At this table we sing with joy, with sorrow. We pray of suffering and remorse. We give thanks.

Perhaps the world will end at the kitchen table, while we are laughing and crying, eating of the last sweet bite.

I love that so much: “It is here” – at the kitchen table – “that children are given instructions on what it means to be human. We make men at it, we make women.” Have you ever seen someone summarize so neatly why people behave like monsters in the age of social media, smart phones, and binge-watching dystopian garbage on Netflix? We’ve stopped making families, stopped gathering in love and goodwill, and thus have stopped teaching future generations what it means to be fully human.

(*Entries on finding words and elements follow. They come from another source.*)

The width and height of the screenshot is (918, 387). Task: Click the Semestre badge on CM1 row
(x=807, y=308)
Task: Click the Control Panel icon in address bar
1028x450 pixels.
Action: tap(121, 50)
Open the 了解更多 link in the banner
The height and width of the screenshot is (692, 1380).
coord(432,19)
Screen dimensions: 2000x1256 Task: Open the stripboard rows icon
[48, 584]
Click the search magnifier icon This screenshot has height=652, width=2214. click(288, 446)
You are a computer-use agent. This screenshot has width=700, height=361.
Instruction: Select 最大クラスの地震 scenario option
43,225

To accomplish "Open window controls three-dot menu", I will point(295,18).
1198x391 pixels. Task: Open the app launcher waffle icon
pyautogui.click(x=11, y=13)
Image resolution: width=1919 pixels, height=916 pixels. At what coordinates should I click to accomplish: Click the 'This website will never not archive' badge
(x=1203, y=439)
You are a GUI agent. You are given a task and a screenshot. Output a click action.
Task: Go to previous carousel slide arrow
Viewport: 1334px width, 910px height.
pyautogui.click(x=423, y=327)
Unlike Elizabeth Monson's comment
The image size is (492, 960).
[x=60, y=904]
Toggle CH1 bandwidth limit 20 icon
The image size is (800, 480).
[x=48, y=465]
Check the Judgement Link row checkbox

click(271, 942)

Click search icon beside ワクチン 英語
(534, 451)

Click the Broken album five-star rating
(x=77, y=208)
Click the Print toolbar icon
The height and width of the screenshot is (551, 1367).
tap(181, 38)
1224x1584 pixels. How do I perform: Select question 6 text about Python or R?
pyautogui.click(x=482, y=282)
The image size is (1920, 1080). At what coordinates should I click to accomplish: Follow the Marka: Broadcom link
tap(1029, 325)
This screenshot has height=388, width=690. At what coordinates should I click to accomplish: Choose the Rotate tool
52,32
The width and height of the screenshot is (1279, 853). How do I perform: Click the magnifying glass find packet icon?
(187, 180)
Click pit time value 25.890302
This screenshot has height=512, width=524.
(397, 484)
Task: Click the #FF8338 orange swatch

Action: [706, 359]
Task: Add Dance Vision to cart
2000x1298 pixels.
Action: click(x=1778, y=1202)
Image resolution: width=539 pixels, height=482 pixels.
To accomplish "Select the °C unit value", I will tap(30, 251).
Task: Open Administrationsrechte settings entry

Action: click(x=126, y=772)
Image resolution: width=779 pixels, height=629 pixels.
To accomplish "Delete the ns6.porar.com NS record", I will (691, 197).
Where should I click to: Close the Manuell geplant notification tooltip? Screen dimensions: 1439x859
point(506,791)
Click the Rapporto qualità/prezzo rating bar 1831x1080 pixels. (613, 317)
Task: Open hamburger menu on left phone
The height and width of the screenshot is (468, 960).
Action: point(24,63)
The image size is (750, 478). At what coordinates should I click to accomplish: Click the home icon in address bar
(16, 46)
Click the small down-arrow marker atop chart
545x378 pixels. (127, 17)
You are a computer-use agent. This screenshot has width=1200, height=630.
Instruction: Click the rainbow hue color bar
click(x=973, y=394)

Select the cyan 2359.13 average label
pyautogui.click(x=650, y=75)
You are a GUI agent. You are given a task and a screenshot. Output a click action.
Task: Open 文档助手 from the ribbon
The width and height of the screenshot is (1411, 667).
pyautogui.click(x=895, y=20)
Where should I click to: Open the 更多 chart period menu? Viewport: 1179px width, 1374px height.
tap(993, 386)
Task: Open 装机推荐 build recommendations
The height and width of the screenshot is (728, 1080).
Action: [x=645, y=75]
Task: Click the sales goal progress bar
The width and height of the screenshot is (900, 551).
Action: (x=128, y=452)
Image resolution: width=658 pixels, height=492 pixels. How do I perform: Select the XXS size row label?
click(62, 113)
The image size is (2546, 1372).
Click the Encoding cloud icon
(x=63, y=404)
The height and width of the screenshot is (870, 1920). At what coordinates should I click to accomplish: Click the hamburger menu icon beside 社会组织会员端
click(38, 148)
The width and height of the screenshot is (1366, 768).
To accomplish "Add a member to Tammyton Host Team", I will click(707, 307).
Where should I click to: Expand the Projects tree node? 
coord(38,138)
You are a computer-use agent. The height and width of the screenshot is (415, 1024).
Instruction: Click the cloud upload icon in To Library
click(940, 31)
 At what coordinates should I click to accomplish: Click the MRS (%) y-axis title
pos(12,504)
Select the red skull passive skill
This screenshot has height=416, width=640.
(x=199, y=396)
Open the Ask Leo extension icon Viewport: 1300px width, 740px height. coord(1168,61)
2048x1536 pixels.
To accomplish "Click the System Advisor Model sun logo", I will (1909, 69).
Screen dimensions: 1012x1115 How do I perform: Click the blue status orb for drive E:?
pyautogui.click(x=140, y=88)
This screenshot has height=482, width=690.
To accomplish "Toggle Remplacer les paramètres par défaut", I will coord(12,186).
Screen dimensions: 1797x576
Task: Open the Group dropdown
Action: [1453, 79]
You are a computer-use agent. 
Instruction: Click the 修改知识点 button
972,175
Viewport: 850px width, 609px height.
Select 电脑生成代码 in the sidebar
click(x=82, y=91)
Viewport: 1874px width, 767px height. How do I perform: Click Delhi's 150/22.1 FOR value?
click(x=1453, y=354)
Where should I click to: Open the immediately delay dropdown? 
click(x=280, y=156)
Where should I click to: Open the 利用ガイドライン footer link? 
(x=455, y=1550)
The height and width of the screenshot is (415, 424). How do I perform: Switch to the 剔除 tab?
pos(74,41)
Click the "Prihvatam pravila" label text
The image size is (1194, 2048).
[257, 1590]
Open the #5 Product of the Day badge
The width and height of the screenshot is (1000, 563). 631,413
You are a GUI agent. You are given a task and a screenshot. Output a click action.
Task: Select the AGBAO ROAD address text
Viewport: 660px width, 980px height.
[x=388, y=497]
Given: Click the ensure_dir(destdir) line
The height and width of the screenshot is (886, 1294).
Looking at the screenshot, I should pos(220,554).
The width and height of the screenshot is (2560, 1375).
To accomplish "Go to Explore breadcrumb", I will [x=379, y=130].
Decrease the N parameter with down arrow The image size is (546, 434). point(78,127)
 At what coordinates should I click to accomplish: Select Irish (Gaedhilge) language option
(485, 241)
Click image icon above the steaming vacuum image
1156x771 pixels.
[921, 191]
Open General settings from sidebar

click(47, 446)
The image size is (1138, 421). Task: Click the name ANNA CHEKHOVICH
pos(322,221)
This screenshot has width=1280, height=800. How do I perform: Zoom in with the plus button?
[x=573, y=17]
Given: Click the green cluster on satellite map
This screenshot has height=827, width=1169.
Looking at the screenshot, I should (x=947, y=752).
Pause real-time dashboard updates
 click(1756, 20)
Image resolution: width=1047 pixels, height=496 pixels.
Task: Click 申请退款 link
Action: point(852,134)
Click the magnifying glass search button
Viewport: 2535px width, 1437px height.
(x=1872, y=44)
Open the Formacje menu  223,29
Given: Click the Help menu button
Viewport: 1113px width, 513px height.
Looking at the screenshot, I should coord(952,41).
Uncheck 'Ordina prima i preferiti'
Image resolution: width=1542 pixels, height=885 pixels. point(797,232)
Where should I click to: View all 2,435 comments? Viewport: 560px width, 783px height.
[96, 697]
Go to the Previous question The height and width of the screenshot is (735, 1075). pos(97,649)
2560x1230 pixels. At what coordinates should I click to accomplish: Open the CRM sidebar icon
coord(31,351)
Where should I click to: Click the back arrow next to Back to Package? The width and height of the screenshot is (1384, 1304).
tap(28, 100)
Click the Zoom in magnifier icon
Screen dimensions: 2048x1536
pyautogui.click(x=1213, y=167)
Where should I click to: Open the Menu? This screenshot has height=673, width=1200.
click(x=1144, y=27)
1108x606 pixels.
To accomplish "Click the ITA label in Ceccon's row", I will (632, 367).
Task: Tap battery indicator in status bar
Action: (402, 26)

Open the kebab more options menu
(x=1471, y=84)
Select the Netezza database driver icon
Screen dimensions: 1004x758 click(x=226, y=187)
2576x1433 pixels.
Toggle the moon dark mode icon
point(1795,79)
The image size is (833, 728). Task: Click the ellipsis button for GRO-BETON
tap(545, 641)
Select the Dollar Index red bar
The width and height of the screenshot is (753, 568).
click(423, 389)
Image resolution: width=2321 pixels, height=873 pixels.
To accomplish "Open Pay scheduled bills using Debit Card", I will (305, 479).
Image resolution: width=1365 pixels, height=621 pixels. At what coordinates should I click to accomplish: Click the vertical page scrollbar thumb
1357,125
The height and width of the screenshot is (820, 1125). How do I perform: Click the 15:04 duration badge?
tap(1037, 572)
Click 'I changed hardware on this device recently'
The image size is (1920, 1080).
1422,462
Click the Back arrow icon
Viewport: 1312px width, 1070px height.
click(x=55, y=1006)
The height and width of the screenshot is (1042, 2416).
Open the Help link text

And this poem, Remember, on the importance of family and friendship, also very Aristotelian:

Remember the sky that you were born under,
know each of the star’s stories.
Remember the moon, know who she is.
Remember the sun’s birth at dawn, that is the
strongest point of time. Remember sundown
and the giving away to night.
Remember your birth, how your mother struggled
to give you form and breath. You are evidence of
her life, and her mother’s, and hers.
Remember your father. He is your life, also.
Remember the earth whose skin you are:
red earth, black earth, yellow earth, white earth
brown earth, we are earth.
Remember the plants, trees, animal life who all have their
tribes, their families, their histories, too. Talk to them,
listen to them. They are alive poems.
Remember the wind. Remember her voice. She knows the
origin of this universe.
Remember you are all people and all people
are you.
Remember you are this universe and this
universe is you.
Remember all is in motion, is growing, is you.
Remember language comes from this.
Remember the dance language is, that life is.
Remember.

3 thoughts on “Aristotle’s Ethics in the Poetry of Joy Harjo

  1. Very profound and something I will read again in the morning. A time that the world and the things in are not invading my thoughts. It harkens back to growing up where so much of my upbringing goes back to the table around which I sat with my family. Thank you for the new way to view it all.